But Joseph's own hubris, according to Brodie, led to his own downfall.  Internal dissention involving some of Smith's closest associates arose as rumors circulated claiming Joseph and other senior church leaders were engaged in the practice of polygamy.  The dissenters formed a newspaper called the "Nauvoo Expositor" which published pieces unfavorable to Joseph Smith.  Smith had the press destroyed.  American-guaranteed freedom of the press meant something in those days, and Illinoisians turned against the Mormons.  Joseph was martyred by mob action in the nearby Carthage Jail, 27 June 1844.   "No Man Knows My History" lists each of Joseph Smith's plural wives, along with a mini history of the relationship, in an appendix.  

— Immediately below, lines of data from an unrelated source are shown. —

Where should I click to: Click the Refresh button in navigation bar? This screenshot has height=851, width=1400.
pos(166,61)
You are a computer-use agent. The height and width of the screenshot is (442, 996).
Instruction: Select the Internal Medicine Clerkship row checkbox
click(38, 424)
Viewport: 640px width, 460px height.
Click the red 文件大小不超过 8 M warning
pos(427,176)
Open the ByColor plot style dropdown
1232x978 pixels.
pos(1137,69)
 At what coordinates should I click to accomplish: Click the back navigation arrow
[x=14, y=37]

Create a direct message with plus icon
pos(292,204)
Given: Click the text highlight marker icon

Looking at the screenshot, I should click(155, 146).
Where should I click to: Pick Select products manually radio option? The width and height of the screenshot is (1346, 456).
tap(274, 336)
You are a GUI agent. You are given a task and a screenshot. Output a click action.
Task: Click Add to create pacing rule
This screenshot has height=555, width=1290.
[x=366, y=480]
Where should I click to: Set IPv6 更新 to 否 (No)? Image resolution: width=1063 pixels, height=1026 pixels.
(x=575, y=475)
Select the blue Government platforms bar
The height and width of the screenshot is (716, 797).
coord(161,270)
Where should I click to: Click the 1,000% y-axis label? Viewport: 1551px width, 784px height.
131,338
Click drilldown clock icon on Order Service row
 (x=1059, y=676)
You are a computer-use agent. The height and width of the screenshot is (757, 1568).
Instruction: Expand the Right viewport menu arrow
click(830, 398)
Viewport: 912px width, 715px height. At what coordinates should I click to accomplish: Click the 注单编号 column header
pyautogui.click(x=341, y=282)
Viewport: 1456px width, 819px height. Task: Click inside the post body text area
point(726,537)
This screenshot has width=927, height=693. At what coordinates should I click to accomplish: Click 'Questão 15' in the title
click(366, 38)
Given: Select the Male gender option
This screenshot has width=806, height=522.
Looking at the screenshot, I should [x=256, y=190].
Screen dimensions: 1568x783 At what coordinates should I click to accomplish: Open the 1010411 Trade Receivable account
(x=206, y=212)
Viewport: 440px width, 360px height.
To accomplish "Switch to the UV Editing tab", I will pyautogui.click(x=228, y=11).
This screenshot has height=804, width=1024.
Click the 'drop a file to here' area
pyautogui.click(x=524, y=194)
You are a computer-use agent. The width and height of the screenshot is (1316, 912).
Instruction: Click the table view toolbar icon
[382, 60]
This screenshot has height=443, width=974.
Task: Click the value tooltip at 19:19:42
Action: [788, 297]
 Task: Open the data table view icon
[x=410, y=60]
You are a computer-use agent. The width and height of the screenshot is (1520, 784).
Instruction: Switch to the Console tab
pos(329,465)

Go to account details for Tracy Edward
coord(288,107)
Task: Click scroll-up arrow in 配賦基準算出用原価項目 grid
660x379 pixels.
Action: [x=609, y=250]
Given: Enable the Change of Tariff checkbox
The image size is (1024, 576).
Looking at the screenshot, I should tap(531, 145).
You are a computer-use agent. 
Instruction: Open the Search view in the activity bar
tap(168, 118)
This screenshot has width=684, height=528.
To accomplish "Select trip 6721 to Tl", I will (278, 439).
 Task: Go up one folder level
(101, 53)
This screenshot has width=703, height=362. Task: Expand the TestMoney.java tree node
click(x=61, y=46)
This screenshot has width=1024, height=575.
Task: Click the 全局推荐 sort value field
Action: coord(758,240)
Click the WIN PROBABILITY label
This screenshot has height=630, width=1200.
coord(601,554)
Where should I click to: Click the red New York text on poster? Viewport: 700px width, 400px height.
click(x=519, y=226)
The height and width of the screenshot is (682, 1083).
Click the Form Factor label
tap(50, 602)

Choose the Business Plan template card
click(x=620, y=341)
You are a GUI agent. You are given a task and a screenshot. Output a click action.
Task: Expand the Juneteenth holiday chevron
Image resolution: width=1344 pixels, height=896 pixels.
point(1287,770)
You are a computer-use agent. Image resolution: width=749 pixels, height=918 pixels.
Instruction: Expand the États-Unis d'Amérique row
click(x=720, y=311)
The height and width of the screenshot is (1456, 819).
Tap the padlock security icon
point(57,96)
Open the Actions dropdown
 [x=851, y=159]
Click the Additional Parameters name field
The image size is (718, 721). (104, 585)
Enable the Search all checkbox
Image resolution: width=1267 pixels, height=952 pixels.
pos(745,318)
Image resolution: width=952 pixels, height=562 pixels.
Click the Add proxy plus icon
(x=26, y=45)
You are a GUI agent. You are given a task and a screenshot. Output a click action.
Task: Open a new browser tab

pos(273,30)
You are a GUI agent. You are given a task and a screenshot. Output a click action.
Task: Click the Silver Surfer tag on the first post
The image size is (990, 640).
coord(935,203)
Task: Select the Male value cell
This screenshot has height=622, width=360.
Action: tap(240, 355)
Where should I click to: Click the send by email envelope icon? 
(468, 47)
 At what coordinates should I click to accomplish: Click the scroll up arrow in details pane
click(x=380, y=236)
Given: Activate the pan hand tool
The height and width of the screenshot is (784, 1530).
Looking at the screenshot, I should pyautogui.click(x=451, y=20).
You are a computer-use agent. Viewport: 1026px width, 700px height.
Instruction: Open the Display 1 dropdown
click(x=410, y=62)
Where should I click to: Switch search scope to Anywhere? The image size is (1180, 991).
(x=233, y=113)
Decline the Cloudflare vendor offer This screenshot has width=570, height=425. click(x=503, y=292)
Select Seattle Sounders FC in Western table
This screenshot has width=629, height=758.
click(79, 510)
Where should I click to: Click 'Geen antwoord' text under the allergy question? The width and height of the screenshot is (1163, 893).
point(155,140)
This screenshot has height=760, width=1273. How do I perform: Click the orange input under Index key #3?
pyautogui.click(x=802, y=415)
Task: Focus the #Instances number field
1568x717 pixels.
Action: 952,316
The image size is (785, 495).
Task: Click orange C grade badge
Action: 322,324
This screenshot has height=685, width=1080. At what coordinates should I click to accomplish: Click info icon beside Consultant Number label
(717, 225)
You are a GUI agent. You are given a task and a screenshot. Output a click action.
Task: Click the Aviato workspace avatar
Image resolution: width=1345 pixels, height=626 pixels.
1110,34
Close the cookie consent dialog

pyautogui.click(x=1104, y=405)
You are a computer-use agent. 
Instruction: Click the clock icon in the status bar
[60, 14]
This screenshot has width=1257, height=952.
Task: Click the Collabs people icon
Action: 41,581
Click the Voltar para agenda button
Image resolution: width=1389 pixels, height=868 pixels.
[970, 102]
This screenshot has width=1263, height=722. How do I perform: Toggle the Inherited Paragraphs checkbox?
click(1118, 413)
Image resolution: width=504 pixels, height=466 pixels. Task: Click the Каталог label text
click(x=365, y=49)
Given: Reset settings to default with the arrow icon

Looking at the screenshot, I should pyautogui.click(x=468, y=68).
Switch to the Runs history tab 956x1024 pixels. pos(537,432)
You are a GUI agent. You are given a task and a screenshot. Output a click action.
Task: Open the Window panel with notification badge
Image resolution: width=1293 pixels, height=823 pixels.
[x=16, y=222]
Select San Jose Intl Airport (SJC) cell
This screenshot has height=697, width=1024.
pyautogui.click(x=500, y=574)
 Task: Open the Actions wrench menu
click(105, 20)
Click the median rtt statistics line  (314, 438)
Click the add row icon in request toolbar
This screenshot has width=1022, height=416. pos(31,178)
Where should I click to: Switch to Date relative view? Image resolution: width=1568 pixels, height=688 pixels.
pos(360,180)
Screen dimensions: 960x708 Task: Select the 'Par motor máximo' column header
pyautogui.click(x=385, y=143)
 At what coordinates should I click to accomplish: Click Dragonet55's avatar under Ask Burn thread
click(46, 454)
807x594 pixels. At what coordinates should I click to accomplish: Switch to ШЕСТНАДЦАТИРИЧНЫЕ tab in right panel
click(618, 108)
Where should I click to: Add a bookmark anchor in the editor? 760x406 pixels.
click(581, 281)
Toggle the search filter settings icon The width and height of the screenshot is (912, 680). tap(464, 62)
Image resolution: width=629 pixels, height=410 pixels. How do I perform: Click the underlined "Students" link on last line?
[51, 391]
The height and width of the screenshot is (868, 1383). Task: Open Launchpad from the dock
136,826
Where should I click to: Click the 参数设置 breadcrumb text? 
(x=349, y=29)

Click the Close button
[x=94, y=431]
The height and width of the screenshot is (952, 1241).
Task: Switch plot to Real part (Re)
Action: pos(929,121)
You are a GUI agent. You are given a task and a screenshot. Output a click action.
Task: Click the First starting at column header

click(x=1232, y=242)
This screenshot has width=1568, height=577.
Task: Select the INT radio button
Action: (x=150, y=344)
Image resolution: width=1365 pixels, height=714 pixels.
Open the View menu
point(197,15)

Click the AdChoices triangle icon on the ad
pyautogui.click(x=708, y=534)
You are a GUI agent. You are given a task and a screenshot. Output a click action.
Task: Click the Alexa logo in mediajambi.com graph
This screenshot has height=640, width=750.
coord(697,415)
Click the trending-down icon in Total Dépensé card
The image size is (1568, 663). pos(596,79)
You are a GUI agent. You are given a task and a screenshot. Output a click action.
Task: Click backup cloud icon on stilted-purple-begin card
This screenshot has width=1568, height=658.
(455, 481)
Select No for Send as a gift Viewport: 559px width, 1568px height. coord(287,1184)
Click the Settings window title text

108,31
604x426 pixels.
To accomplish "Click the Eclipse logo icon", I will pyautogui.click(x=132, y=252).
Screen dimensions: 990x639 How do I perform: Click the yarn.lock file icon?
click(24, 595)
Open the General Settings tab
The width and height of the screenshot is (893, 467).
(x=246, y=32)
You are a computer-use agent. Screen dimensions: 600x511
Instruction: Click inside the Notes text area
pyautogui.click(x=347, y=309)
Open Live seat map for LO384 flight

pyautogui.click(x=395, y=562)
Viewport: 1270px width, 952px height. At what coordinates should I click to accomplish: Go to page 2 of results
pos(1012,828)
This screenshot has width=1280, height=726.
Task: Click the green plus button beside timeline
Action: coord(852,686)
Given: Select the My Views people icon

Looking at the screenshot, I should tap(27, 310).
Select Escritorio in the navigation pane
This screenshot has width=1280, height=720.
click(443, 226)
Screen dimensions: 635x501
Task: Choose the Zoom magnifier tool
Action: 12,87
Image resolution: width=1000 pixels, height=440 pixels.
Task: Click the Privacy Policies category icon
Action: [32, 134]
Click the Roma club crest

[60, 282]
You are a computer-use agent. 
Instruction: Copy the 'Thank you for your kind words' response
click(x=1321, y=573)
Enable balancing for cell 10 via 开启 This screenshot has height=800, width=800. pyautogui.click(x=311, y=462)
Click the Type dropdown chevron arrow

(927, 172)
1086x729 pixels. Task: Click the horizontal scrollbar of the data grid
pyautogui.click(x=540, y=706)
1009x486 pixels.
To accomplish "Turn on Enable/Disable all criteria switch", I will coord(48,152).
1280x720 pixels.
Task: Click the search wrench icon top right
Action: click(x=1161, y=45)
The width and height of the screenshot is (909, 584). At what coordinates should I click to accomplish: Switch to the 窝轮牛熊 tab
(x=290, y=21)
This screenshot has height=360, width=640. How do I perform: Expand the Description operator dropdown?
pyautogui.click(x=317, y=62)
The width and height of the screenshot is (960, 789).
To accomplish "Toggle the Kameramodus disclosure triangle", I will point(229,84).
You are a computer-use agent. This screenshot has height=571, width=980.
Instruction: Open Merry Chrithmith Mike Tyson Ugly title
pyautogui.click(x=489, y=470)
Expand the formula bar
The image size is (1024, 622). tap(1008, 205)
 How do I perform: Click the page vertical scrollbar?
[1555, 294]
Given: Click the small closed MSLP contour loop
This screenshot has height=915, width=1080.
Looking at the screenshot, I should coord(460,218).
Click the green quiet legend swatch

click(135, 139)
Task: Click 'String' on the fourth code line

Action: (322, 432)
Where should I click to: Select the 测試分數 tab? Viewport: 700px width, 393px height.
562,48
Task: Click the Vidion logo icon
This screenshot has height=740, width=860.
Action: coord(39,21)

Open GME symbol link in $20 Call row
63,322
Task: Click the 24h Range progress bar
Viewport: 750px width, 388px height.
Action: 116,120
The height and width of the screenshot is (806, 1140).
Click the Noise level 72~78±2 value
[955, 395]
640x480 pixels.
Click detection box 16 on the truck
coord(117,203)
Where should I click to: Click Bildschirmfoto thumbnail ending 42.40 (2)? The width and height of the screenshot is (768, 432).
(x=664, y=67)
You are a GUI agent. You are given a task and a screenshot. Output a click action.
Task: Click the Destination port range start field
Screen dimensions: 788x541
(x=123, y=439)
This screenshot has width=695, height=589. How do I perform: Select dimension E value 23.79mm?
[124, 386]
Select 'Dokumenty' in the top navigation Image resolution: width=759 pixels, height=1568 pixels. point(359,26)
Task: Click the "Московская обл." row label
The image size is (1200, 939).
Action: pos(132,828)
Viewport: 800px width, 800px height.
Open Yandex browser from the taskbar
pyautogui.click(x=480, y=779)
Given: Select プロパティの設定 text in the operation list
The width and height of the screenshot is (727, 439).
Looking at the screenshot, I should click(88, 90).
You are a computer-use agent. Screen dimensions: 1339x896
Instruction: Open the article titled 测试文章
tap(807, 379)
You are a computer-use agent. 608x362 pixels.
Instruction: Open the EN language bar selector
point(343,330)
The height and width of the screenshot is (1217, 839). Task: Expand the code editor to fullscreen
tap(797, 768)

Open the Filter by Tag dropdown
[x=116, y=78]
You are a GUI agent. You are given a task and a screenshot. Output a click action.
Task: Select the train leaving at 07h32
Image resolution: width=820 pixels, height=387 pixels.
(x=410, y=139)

The book ends with Joseph's death.  The story of Brigham Young taking up the reins of leadership and moving the saints in a storied trek to the Great Basin is well rehearsed. In Utah, the Church learned to adapt to the exigencies of the American State.  Polygamy was renounced in the 1890's and membership was successfully nudged by Church leaders to align themselves as responsible American citizens inured to principles like, say, free speech.  The Church has flourished, as measured in terms of growing membership, since.
Fantastical origin claims notwithstanding; serious assaults on American mores (polygamy, press destruction) notwithstanding, Joseph was the energy source for what is now a worldwide church of sixteen million members which continues to flourish even as militant secularism seems to be driving many Christians away from religious practice.   By any measure, Smith's church is the most successful of American home-grown churches.  All successful religions are built on claims that that cannot be proven, claims which must be accepted on faith.  Is the host, a wafer offered to Catholics at mass, really the true body of Christ, as claimed?  No great institution is built without, visionary leaders who experience ups and downs, zigs and zags, and hitches along the way.  Can the truth of Joseph's religion, therefore, be certified by its works alone, if not by the veracity of its founding myths?    Can one have a testimony of the outcome even he is skeptical of the process?   What are we to make of the seeming disjunction between the Church's origin stories and its success today?  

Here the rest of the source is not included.